Hubmaier continued to stress the need for each of God’s established institutions to not overstep the boundaries God put in place. The church has no right to intervene in civil duties of punishing evil just as the government should not get involved in church discipline. Again, Hubmaier’s position can be seen as being directly taken from Matthew 18:15-20. This transferred to his teaching that a citizen is “not automatically considered a member of the church, much less ecclesially disciplinable, simply by holding state citizenship.” Hubmaier’s teaching is similar to the Anabaptist, which is why he was considered by some to be Anabaptist, but as will be shown next they differed in several key areas.
The Anabaptist came to be known as a radical group during the Reformation. Oosterbaan concludes they started, what he terms, “the reformation of the Reformation.” The Anabaptist did not think the efforts of Luther, Zwingli and Calvin went deep enough to reform the church. They instead of seeing the church and state working together, they believed in a “total rejection of Constantine Christendom.” Klaassen states the Anabaptist found the “Church and empire had entered into an alliance which had in their time and in their words become an abomination.” This led them to become separatists, which completely removed themselves from society much like the Amish of today have removed themselves and live in somewhat isolation from the rest of society. Because of their views regarding the church, the Anabaptist, were seen as a threat to the unity of the General Synod. Even though Anabaptist desired to separate themselves from the rest of society, they still held the view of the government as a needed institution mandated by God. They held the view, like the other reformers, the government was needed in society but only in distinguishable ways separate from the church. Klaassen writes the Anabaptist view of the government as being established by God “in response to man’s fall to restrain man’s evil, by force if necessary. Its purpose was therefore vengeance, coercion and even, necessarily, killing. Its way was the precise opposite of the way of Christ.” They believed the relationship of God’s people and the government changed when Jesus said, “My kingdom is not of this world.”

TASK INSTRUCTIONS
Can you write out, word for word, everything in the passage on Hubmaier and the Anabaptists from "Hubmaier continued to" down to "several key areas."?

EXCERPTED RECORDS
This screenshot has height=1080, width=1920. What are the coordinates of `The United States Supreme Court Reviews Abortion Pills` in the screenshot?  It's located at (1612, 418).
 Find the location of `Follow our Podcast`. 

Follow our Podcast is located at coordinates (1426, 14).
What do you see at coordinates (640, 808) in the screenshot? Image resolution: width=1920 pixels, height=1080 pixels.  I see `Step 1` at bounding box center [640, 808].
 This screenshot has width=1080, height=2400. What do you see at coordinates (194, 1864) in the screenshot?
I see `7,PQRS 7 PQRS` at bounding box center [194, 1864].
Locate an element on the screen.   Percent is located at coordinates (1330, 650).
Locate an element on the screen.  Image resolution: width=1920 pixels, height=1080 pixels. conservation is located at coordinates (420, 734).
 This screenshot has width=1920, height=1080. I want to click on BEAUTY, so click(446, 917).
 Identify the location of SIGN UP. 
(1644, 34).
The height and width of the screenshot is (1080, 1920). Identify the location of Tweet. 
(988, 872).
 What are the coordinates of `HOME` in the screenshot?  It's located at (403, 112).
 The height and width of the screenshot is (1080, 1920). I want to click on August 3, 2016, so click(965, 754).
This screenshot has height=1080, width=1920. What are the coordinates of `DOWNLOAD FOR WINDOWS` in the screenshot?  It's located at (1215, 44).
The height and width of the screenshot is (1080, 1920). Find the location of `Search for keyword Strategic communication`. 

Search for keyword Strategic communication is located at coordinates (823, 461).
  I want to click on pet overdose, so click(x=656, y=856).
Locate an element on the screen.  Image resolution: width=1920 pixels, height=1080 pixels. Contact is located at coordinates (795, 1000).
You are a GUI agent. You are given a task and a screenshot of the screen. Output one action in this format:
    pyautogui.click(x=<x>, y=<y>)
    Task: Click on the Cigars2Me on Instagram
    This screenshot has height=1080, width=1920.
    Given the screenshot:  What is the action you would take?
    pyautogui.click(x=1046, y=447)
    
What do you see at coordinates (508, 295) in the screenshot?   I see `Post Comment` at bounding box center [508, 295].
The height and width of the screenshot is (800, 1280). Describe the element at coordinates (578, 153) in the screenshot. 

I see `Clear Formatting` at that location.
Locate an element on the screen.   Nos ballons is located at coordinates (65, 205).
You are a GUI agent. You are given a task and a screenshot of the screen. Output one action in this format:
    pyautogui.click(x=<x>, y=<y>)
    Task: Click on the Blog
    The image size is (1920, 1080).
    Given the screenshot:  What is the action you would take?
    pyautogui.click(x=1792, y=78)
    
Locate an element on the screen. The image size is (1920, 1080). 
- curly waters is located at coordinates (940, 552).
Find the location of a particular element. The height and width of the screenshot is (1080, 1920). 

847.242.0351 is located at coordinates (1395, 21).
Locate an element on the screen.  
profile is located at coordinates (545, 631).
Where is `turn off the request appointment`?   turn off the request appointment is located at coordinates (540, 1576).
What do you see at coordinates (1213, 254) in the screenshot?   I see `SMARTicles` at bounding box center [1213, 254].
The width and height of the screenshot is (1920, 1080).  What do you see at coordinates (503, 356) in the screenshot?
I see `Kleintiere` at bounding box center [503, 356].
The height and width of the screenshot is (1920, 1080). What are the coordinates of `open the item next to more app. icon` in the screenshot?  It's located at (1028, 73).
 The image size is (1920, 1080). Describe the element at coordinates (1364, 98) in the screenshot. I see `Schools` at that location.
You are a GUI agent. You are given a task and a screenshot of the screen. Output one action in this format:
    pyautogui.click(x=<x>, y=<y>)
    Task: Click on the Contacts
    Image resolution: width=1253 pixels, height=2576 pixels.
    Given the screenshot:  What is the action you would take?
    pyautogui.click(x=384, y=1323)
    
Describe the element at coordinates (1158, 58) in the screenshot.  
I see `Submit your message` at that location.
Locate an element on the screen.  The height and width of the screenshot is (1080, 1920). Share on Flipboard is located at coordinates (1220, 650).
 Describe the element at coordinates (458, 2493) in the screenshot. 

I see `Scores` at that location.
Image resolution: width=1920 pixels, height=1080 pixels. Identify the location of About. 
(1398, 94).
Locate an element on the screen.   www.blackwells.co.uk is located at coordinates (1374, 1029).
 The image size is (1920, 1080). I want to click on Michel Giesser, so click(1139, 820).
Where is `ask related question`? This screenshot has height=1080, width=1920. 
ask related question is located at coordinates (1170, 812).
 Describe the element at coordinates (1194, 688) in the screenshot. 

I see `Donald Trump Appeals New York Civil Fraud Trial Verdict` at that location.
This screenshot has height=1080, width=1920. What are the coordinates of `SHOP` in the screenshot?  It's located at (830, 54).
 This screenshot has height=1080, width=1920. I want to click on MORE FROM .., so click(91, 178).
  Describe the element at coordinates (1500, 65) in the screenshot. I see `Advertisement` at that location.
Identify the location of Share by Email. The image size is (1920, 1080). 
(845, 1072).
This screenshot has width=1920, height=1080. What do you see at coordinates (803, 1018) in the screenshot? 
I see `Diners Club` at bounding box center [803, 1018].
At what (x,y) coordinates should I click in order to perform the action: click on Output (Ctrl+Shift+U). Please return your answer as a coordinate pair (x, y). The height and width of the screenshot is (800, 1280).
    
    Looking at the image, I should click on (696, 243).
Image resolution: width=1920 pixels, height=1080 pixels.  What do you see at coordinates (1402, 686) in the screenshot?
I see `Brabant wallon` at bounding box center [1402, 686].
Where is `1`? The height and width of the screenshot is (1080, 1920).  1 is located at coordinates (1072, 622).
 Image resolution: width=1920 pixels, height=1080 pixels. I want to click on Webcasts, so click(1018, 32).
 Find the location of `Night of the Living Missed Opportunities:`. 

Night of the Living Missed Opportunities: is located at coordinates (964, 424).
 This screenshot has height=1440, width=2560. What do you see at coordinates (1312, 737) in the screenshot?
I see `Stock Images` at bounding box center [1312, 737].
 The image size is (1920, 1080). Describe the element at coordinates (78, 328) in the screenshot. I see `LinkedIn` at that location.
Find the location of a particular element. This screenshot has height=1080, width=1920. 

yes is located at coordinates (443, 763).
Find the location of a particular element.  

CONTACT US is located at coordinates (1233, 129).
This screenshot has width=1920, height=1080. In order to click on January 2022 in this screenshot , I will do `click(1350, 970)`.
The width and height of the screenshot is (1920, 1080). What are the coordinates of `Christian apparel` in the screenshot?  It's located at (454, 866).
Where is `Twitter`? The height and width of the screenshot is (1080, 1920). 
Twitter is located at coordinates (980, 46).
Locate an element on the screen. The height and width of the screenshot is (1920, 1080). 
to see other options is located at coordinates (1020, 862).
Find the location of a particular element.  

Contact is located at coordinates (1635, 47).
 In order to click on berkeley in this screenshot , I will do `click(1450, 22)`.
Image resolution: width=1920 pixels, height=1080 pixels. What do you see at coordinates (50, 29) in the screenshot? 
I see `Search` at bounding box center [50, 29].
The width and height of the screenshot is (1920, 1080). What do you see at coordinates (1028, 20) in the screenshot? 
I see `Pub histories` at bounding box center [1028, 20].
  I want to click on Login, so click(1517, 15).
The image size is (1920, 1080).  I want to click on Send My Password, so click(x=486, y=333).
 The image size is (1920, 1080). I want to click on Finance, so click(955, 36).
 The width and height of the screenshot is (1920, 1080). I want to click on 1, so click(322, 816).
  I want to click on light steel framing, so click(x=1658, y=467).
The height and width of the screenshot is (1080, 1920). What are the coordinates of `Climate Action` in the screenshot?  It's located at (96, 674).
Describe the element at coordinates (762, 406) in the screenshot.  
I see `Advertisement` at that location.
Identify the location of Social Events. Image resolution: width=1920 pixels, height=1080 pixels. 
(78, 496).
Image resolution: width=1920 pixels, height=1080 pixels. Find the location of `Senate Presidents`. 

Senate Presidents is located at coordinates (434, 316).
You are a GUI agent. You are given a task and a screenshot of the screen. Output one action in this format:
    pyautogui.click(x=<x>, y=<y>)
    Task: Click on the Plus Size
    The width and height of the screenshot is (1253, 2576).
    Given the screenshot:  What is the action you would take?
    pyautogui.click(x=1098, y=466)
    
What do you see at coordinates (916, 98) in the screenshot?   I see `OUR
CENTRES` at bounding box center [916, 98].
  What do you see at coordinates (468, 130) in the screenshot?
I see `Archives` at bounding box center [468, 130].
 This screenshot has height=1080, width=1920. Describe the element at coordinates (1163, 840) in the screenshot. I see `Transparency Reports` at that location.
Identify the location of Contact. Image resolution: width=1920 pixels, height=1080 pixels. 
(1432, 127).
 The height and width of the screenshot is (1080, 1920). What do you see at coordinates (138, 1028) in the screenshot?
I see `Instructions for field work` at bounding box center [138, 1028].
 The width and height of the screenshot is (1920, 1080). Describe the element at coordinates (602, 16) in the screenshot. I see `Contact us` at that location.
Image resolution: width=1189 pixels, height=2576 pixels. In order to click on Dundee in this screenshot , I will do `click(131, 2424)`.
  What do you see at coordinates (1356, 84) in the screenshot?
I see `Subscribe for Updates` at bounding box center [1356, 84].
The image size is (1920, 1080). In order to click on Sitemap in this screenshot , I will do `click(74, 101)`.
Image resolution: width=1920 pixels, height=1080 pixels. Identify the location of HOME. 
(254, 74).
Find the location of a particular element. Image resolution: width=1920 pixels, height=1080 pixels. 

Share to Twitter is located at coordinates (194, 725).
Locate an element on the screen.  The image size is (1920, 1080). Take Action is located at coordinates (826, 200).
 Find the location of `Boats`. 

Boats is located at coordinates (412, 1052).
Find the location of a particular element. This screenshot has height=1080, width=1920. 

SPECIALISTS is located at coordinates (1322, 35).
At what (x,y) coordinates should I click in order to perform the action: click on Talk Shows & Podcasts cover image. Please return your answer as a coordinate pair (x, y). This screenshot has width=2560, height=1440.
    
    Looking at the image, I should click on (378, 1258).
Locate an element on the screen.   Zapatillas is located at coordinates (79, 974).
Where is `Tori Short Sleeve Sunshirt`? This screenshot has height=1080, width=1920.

RESPONSE TO THIS TASK
Hubmaier continued to stress the need for each of God’s established institutions to not overstep the boundaries God put in place. The church has no right to intervene in civil duties of punishing evil just as the government should not get involved in church discipline. Again, Hubmaier’s position can be seen as being directly taken from Matthew 18:15-20. This transferred to his teaching that a citizen is “not automatically considered a member of the church, much less ecclesially disciplinable, simply by holding state citizenship.” Hubmaier’s teaching is similar to the Anabaptist, which is why he was considered by some to be Anabaptist, but as will be shown next they differed in several key areas.